|
Any app of decent size will probably end up passing HTTP's error codes. 200 + error is OK, except it can mess with caching. A 5xx with details in the response is fine. You might be tempted to map some errors, like "item not found" to 404, and so on. But you still need to provide the real error code. So you're not gaining much. Honestly, I don't get the obsession with using HTTP features to represent part of an API. It never saves work; you're writing a custom client each time anyways. From a purely code perspective, you're going to deserialize the body or a context object from a header. Moving that data into multiple headers can only require more code, not less. Same for verbs.
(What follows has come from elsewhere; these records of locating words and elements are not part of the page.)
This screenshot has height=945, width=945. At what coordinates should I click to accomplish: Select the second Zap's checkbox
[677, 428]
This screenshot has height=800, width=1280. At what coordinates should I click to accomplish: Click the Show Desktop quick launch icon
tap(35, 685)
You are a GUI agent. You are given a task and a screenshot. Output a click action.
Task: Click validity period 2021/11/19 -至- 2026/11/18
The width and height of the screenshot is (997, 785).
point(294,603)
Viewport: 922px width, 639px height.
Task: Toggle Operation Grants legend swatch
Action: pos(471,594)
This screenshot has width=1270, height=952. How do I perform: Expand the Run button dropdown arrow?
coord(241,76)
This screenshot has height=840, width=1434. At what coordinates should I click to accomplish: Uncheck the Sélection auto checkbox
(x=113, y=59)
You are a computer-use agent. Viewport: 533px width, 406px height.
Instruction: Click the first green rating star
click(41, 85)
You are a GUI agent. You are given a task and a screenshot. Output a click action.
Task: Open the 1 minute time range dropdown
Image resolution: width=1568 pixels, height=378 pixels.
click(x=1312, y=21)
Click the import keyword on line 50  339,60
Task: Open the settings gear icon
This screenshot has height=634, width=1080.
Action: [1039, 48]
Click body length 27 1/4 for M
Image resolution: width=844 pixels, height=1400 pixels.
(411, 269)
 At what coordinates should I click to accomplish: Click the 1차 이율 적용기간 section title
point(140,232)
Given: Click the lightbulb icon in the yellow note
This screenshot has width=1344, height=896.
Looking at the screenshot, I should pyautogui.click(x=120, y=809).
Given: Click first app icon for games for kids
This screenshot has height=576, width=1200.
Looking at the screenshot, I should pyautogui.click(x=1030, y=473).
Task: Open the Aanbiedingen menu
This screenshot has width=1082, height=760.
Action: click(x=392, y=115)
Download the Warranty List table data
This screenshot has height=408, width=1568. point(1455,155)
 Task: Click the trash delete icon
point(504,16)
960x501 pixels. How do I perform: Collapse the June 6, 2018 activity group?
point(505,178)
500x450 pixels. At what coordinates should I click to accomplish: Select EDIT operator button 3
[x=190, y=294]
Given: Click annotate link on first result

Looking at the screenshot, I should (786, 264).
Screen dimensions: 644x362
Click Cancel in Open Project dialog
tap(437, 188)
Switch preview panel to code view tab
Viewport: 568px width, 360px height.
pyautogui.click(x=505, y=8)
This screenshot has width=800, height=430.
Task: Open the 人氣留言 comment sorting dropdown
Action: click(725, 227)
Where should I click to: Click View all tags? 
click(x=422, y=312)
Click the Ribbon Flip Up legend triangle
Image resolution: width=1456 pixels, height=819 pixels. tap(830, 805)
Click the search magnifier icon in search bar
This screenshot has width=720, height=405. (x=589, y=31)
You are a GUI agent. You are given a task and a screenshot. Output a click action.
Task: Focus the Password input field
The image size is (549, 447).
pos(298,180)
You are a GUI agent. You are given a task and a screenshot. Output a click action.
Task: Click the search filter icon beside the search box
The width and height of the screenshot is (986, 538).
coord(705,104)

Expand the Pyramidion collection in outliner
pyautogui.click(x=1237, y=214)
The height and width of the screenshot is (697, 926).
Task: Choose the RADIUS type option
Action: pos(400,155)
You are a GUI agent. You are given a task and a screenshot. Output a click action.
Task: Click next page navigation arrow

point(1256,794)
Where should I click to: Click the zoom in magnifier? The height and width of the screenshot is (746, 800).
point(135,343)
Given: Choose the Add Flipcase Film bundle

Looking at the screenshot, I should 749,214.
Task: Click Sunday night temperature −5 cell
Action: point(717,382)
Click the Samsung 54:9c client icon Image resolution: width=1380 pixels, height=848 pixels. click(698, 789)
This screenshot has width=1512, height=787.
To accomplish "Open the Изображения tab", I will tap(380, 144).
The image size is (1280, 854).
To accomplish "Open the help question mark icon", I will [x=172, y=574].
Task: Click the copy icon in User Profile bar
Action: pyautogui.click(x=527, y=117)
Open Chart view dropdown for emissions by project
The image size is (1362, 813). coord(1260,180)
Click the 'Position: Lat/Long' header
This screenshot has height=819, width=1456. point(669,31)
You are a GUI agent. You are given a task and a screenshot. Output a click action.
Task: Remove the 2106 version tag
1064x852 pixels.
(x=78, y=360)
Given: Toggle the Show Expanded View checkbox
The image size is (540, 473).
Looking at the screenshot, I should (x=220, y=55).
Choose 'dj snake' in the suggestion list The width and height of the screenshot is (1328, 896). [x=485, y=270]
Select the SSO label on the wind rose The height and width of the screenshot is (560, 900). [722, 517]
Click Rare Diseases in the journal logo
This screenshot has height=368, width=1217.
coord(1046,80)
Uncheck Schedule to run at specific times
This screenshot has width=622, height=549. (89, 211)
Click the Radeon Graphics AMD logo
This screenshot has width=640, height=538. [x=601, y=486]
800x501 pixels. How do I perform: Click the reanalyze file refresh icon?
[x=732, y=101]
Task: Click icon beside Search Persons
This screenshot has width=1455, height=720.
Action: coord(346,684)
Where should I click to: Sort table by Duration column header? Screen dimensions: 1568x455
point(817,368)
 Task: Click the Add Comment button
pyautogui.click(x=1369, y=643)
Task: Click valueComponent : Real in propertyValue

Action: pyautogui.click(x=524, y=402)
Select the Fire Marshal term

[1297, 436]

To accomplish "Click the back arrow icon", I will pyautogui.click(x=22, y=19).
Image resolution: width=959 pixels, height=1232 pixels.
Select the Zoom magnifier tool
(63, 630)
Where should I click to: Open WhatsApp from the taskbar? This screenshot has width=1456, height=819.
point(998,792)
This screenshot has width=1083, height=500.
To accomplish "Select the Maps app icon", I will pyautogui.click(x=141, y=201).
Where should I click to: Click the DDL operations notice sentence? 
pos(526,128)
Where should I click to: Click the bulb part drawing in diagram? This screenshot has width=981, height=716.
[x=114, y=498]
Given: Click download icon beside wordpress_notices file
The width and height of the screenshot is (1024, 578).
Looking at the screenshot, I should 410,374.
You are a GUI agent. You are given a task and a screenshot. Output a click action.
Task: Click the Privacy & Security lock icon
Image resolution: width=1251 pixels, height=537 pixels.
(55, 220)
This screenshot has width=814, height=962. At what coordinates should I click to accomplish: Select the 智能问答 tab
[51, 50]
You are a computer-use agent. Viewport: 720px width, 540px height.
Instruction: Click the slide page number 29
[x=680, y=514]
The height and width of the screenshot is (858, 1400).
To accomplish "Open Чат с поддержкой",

I've never gotten any benefit beyond GET-for-read, POST-for-write. Elasticsearch is a good example. The URL space is overloaded with special things, allows you to create objects you can't reference, and so on. They use verbs, except you still have extra parameters tacked on. There's zero benefit to me, the user, of them making it REST like. Maybe if REST-someone creates a machine usable spec like WSDL (just "simpler") then all these HTTP headers could be put to use. |
404? That means the entity doesn't exist. 302? I should look somewhere else. 401? The server doesn't know who I am.
Accept? I can specify the format. ETag? I can get a faster response if I include the token in the next request.
This stuff is really, really common, and people can learn your API very quickly. A transparent caching server can improve performance.
Sure, with a custom protocol you can get a tight system. Hell, write your own transport layer for even more control. But it will take longer to learn and harder to interoperate.